* START *

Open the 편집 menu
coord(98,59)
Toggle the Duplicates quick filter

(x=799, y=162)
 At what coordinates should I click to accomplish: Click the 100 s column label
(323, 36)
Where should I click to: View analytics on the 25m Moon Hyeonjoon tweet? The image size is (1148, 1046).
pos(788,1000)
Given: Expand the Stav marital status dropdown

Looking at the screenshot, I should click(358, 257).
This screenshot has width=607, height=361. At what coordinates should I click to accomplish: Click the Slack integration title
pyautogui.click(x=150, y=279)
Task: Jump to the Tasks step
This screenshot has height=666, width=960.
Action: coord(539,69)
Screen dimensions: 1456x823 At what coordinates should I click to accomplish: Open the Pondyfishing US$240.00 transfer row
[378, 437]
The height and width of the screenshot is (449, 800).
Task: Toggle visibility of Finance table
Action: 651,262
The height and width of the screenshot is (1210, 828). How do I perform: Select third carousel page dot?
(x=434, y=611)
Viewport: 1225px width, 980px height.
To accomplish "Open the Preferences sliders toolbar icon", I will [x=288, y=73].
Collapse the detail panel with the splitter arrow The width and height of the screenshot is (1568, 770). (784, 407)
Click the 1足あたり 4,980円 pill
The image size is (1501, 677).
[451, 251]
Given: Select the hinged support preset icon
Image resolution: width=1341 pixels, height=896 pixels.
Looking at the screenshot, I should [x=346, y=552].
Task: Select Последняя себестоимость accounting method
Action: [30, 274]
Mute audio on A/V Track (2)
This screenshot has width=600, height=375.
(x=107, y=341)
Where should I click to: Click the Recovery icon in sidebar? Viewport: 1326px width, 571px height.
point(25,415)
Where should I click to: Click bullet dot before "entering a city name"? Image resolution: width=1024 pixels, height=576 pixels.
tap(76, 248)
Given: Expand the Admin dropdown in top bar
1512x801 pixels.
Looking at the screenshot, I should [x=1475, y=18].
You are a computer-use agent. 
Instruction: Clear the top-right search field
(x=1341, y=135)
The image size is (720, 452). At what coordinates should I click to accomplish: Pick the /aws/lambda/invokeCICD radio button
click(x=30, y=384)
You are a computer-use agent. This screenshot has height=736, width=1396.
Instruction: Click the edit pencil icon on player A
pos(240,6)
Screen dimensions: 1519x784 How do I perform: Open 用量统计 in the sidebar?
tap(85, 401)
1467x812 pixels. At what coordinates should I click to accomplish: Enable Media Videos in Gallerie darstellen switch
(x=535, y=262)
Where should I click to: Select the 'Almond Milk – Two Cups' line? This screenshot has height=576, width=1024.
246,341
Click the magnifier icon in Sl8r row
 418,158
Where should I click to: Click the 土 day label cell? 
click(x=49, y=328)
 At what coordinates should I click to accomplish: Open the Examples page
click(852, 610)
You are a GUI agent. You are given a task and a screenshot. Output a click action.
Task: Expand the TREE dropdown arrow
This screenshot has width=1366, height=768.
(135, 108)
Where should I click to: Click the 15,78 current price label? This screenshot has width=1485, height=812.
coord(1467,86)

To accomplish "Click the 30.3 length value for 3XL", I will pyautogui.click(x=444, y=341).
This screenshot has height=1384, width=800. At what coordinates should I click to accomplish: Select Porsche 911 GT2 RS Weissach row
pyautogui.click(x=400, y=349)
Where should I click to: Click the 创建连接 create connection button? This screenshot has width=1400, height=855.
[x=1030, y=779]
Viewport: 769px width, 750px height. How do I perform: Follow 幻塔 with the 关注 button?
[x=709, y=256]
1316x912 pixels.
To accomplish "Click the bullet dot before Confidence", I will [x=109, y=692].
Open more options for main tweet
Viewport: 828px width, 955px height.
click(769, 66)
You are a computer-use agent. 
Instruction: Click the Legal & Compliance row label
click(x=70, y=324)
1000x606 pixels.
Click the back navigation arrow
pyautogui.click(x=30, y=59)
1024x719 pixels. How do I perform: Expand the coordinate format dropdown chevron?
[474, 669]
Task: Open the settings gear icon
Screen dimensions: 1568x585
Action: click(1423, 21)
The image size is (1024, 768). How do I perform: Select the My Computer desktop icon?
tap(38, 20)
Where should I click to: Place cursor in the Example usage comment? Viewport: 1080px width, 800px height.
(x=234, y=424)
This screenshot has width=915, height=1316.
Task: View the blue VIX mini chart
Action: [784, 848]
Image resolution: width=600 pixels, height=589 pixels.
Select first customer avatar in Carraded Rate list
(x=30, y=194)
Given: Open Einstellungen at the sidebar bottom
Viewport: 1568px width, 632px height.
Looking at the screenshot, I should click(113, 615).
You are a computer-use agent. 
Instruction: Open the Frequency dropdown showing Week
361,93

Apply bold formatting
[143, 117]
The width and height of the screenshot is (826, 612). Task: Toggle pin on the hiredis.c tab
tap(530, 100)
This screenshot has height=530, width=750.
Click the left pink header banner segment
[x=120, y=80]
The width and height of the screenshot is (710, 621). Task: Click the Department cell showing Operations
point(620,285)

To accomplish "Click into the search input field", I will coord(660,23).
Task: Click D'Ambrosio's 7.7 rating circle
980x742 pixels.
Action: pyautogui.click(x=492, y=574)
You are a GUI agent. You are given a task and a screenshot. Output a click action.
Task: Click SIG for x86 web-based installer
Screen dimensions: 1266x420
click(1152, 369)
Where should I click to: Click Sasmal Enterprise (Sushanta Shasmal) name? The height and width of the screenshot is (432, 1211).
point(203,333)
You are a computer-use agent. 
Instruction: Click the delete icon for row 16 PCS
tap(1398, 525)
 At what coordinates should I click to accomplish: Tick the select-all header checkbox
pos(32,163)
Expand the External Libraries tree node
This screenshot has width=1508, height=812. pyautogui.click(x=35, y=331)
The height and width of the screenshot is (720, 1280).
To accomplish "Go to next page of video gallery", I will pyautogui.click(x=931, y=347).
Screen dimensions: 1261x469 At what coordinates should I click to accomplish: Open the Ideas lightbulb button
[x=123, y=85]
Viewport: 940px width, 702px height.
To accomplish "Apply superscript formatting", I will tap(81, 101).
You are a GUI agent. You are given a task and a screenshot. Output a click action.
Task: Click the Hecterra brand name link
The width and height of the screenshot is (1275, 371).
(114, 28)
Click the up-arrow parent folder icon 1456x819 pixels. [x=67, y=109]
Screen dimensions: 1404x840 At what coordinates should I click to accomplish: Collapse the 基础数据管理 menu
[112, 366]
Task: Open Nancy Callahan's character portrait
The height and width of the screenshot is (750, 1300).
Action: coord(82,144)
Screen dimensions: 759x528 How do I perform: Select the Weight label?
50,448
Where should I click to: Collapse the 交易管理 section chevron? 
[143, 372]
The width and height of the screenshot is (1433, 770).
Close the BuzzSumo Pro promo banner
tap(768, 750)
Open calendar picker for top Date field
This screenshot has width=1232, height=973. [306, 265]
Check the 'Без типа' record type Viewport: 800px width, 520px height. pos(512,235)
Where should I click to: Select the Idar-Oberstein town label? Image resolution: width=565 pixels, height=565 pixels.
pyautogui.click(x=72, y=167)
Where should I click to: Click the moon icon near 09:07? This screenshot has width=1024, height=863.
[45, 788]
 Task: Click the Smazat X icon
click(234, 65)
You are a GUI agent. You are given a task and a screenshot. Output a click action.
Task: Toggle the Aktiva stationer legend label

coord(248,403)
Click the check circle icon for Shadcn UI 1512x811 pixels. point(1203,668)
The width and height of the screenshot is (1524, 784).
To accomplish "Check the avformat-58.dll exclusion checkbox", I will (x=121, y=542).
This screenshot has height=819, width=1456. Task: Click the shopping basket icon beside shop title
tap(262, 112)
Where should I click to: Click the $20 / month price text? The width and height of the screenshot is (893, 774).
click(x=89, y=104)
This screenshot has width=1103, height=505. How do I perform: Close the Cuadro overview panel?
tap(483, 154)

* END *

== What you will do ==
Swap every "Where should I click to" in the data above for "Where do I click to", and reproduce all of the data with nothing else altered.

== Full answer ==
Open the 편집 menu
coord(98,59)
Toggle the Duplicates quick filter

(x=799, y=162)
 At what coordinates should I click to accomplish: Click the 100 s column label
(323, 36)
Where do I click to: View analytics on the 25m Moon Hyeonjoon tweet? The image size is (1148, 1046).
pos(788,1000)
Given: Expand the Stav marital status dropdown

Looking at the screenshot, I should click(358, 257).
This screenshot has width=607, height=361. At what coordinates should I click to accomplish: Click the Slack integration title
pyautogui.click(x=150, y=279)
Task: Jump to the Tasks step
This screenshot has height=666, width=960.
Action: coord(539,69)
Screen dimensions: 1456x823 At what coordinates should I click to accomplish: Open the Pondyfishing US$240.00 transfer row
[378, 437]
The height and width of the screenshot is (449, 800).
Task: Toggle visibility of Finance table
Action: 651,262
The height and width of the screenshot is (1210, 828). How do I perform: Select third carousel page dot?
(x=434, y=611)
Viewport: 1225px width, 980px height.
To accomplish "Open the Preferences sliders toolbar icon", I will [x=288, y=73].
Collapse the detail panel with the splitter arrow The width and height of the screenshot is (1568, 770). (784, 407)
Click the 1足あたり 4,980円 pill
The image size is (1501, 677).
[451, 251]
Given: Select the hinged support preset icon
Image resolution: width=1341 pixels, height=896 pixels.
Looking at the screenshot, I should [x=346, y=552].
Task: Select Последняя себестоимость accounting method
Action: [30, 274]
Mute audio on A/V Track (2)
This screenshot has width=600, height=375.
(x=107, y=341)
Where do I click to: Click the Recovery icon in sidebar? Viewport: 1326px width, 571px height.
point(25,415)
Where do I click to: Click bullet dot before "entering a city name"? Image resolution: width=1024 pixels, height=576 pixels.
tap(76, 248)
Given: Expand the Admin dropdown in top bar
1512x801 pixels.
Looking at the screenshot, I should [x=1475, y=18].
You are a computer-use agent. 
Instruction: Clear the top-right search field
(x=1341, y=135)
The image size is (720, 452). At what coordinates should I click to accomplish: Pick the /aws/lambda/invokeCICD radio button
click(x=30, y=384)
You are a computer-use agent. This screenshot has height=736, width=1396.
Instruction: Click the edit pencil icon on player A
pos(240,6)
Screen dimensions: 1519x784 How do I perform: Open 用量统计 in the sidebar?
tap(85, 401)
1467x812 pixels. At what coordinates should I click to accomplish: Enable Media Videos in Gallerie darstellen switch
(x=535, y=262)
Where do I click to: Select the 'Almond Milk – Two Cups' line? This screenshot has height=576, width=1024.
246,341
Click the magnifier icon in Sl8r row
 418,158
Where do I click to: Click the 土 day label cell? 
click(x=49, y=328)
 At what coordinates should I click to accomplish: Open the Examples page
click(852, 610)
You are a GUI agent. You are given a task and a screenshot. Output a click action.
Task: Expand the TREE dropdown arrow
This screenshot has width=1366, height=768.
(135, 108)
Where do I click to: Click the 15,78 current price label? This screenshot has width=1485, height=812.
coord(1467,86)

To accomplish "Click the 30.3 length value for 3XL", I will pyautogui.click(x=444, y=341).
This screenshot has height=1384, width=800. At what coordinates should I click to accomplish: Select Porsche 911 GT2 RS Weissach row
pyautogui.click(x=400, y=349)
Where do I click to: Click the 创建连接 create connection button? This screenshot has width=1400, height=855.
[x=1030, y=779]
Viewport: 769px width, 750px height. How do I perform: Follow 幻塔 with the 关注 button?
[x=709, y=256]
1316x912 pixels.
To accomplish "Click the bullet dot before Confidence", I will [x=109, y=692].
Open more options for main tweet
Viewport: 828px width, 955px height.
click(769, 66)
You are a computer-use agent. 
Instruction: Click the Legal & Compliance row label
click(x=70, y=324)
1000x606 pixels.
Click the back navigation arrow
pyautogui.click(x=30, y=59)
1024x719 pixels. How do I perform: Expand the coordinate format dropdown chevron?
[474, 669]
Task: Open the settings gear icon
Screen dimensions: 1568x585
Action: click(1423, 21)
The image size is (1024, 768). How do I perform: Select the My Computer desktop icon?
tap(38, 20)
Where do I click to: Place cursor in the Example usage comment? Viewport: 1080px width, 800px height.
(x=234, y=424)
This screenshot has width=915, height=1316.
Task: View the blue VIX mini chart
Action: [784, 848]
Image resolution: width=600 pixels, height=589 pixels.
Select first customer avatar in Carraded Rate list
(x=30, y=194)
Given: Open Einstellungen at the sidebar bottom
Viewport: 1568px width, 632px height.
Looking at the screenshot, I should click(113, 615).
You are a computer-use agent. 
Instruction: Open the Frequency dropdown showing Week
361,93

Apply bold formatting
[143, 117]
The width and height of the screenshot is (826, 612). Task: Toggle pin on the hiredis.c tab
tap(530, 100)
This screenshot has height=530, width=750.
Click the left pink header banner segment
[x=120, y=80]
The width and height of the screenshot is (710, 621). Task: Click the Department cell showing Operations
point(620,285)

To accomplish "Click into the search input field", I will coord(660,23).
Task: Click D'Ambrosio's 7.7 rating circle
980x742 pixels.
Action: pyautogui.click(x=492, y=574)
You are a GUI agent. You are given a task and a screenshot. Output a click action.
Task: Click SIG for x86 web-based installer
Screen dimensions: 1266x420
click(1152, 369)
Where do I click to: Click Sasmal Enterprise (Sushanta Shasmal) name? The height and width of the screenshot is (432, 1211).
point(203,333)
You are a computer-use agent. 
Instruction: Click the delete icon for row 16 PCS
tap(1398, 525)
 At what coordinates should I click to accomplish: Tick the select-all header checkbox
pos(32,163)
Expand the External Libraries tree node
This screenshot has width=1508, height=812. pyautogui.click(x=35, y=331)
The height and width of the screenshot is (720, 1280).
To accomplish "Go to next page of video gallery", I will pyautogui.click(x=931, y=347).
Screen dimensions: 1261x469 At what coordinates should I click to accomplish: Open the Ideas lightbulb button
[x=123, y=85]
Viewport: 940px width, 702px height.
To accomplish "Apply superscript formatting", I will tap(81, 101).
You are a GUI agent. You are given a task and a screenshot. Output a click action.
Task: Click the Hecterra brand name link
The width and height of the screenshot is (1275, 371).
(114, 28)
Click the up-arrow parent folder icon 1456x819 pixels. [x=67, y=109]
Screen dimensions: 1404x840 At what coordinates should I click to accomplish: Collapse the 基础数据管理 menu
[112, 366]
Task: Open Nancy Callahan's character portrait
The height and width of the screenshot is (750, 1300).
Action: coord(82,144)
Screen dimensions: 759x528 How do I perform: Select the Weight label?
50,448
Where do I click to: Collapse the 交易管理 section chevron? 
[143, 372]
The width and height of the screenshot is (1433, 770).
Close the BuzzSumo Pro promo banner
tap(768, 750)
Open calendar picker for top Date field
This screenshot has width=1232, height=973. [306, 265]
Check the 'Без типа' record type Viewport: 800px width, 520px height. pos(512,235)
Where do I click to: Select the Idar-Oberstein town label? Image resolution: width=565 pixels, height=565 pixels.
pyautogui.click(x=72, y=167)
Where do I click to: Click the moon icon near 09:07? This screenshot has width=1024, height=863.
[45, 788]
 Task: Click the Smazat X icon
click(234, 65)
You are a GUI agent. You are given a task and a screenshot. Output a click action.
Task: Toggle the Aktiva stationer legend label

coord(248,403)
Click the check circle icon for Shadcn UI 1512x811 pixels. point(1203,668)
The width and height of the screenshot is (1524, 784).
To accomplish "Check the avformat-58.dll exclusion checkbox", I will (x=121, y=542).
This screenshot has height=819, width=1456. Task: Click the shopping basket icon beside shop title
tap(262, 112)
Where do I click to: Click the $20 / month price text? The width and height of the screenshot is (893, 774).
click(x=89, y=104)
This screenshot has width=1103, height=505. How do I perform: Close the Cuadro overview panel?
tap(483, 154)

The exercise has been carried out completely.